*Required tasks*.
1: In the National Neonatal Nurses Day interview, how long has Jamie Milton worked in the NICU?
2: Continue the National Neonatal Nurses Day interview with a NICU nurse from the point where it stops.

*Selected passage*.
------------------------------------------------------------------------

National Neonatal Nurses Day is recognized annually on September 15. We would like to thank all of our nurses who take care of our littlest patients’ day in and day out. Your work is much appreciated!
To celebrate, Jamie Milton (pictured above; front row, second from right), RN in the BSA Neonatal Intensive Care Unit, gave us some insight on what her days working in the NICU look like.
What’s your job title?
RN in the Neonatal Intensive Care Unit
How long have you worked at BSA?
Eight and a half years
How long have you worked in your current position?
I’ve worked in the NICU for eight years. Before I graduated from nursing school, I worked in resource as a nurse technician for six months.
What is your degree in and from where did you earn it?
I have a Bachelor’s of Science in Nursing from West Texas A&M University.
Why do you like working at BSA?
I love working for BSA because of the Christian mission. I’m proud to work for a hospital that doesn’t just care for people physically, but emotionally and spiritually as well.
What do you do day-to-day?

------------------------------------------------------------------------

[Stored data entries]

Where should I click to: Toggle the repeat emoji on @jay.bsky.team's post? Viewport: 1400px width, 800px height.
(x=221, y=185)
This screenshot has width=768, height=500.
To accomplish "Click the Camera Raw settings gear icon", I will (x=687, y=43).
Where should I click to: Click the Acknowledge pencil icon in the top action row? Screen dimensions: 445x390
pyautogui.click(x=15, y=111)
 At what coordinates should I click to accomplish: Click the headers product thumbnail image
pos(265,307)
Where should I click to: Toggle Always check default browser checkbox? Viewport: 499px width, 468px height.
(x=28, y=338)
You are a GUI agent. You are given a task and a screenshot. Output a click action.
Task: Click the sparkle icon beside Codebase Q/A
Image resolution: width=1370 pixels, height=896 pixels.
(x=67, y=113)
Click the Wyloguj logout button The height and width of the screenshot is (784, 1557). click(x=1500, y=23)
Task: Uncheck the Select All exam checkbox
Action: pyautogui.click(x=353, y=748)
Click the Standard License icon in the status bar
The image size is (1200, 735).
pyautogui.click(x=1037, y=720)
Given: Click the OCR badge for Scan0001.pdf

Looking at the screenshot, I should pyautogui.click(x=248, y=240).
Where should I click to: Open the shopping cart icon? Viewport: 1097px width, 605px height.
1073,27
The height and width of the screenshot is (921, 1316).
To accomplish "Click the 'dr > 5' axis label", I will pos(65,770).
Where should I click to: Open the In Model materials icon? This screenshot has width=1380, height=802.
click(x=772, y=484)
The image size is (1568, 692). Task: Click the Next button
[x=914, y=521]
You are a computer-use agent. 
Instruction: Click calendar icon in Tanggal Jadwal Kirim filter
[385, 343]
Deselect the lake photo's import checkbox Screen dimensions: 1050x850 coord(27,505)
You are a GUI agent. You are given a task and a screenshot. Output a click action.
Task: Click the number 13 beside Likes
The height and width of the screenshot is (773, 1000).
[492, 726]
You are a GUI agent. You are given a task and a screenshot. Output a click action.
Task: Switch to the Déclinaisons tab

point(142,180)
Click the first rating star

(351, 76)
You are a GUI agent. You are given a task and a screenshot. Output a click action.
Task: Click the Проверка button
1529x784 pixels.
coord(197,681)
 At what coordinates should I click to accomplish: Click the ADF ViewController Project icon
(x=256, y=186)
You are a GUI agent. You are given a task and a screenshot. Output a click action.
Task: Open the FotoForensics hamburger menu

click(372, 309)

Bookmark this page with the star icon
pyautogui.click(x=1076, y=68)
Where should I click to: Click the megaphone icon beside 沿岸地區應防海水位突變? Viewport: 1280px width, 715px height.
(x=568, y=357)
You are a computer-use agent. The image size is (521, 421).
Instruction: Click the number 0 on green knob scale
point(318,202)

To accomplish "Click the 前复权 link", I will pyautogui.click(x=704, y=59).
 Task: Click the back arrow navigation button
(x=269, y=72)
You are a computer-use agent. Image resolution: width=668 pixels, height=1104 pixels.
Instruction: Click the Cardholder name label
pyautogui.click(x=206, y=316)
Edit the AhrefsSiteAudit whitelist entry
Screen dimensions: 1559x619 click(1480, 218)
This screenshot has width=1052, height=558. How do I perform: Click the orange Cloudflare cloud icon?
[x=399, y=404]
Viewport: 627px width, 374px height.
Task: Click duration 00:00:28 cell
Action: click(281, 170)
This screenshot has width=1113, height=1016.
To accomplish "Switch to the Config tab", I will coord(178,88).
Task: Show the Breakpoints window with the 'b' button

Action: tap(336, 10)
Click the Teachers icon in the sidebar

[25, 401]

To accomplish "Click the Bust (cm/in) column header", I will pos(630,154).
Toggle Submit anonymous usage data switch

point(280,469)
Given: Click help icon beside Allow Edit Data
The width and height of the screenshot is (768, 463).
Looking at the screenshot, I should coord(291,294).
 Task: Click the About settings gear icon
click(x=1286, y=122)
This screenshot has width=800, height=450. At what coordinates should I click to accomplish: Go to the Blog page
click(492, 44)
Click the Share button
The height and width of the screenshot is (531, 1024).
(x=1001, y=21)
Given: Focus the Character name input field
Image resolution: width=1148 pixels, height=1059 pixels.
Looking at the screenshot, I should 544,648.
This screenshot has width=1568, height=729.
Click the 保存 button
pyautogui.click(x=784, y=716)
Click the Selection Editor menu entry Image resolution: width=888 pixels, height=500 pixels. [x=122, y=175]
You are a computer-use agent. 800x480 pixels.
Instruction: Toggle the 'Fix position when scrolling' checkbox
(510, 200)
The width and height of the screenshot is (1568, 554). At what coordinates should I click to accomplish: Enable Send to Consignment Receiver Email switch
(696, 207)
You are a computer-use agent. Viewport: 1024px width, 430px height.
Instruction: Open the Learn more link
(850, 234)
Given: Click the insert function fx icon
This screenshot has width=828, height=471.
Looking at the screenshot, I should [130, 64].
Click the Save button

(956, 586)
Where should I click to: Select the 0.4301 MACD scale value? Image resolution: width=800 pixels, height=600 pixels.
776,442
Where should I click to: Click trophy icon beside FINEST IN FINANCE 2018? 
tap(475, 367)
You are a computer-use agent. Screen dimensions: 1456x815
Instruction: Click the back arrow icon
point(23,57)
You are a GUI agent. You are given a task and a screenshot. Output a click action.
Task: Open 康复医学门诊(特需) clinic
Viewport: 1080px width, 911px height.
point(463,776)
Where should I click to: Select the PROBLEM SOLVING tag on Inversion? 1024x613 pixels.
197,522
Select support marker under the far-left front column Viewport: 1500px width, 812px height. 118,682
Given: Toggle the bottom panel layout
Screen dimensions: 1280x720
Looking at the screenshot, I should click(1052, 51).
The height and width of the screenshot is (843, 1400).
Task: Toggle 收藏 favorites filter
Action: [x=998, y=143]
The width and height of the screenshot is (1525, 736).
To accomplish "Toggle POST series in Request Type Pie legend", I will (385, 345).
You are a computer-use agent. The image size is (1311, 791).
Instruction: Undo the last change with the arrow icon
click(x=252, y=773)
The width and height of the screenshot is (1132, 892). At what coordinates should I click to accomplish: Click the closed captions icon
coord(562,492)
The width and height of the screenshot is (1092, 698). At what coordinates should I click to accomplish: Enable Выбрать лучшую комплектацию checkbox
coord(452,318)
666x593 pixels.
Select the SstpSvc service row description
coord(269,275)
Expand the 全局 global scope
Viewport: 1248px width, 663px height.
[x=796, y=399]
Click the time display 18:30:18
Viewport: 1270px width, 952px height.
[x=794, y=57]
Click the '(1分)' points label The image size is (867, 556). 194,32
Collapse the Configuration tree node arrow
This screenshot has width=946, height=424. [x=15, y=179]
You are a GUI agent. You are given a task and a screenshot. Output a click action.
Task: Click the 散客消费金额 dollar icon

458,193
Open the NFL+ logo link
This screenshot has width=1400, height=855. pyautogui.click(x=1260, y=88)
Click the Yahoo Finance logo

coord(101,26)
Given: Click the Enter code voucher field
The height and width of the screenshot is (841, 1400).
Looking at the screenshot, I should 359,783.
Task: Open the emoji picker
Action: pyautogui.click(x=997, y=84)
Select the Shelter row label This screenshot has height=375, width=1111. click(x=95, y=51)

------------------------------------------------------------------------

*Answers by task*.
1: Eight years.

2:
The NICU is so much more than most people think. I provide care to critically ill or premature babies ranging from less than a pound to over ten pounds! Some days, I cuddle and teach babies to eat from a bottle and other days, I don’t sit down as I’m assisting with procedures, giving medications and blood products and making tiny changes on numerous machines. Along with the Neonatal Nurse Practitioner or Neonatologist and Respiratory Therapist, I attend high-risk deliveries and assist with resuscitation. Every shift, I am there to support and educate parents on how to care for their vulnerable new baby. Even though the population is specific, the roles of a NICU nurse vary greatly and I feel so privileged to be able to walk alongside our families during this tough season.
What’s the most rewarding part of your job?
Working in the NICU is one of the toughest, yet most rewarding jobs! Seeing our little miracles go home with their families makes everything worth it. Whether their stay was four days or four months, walking a healthy baby out of the unit doors is such a sweet moment.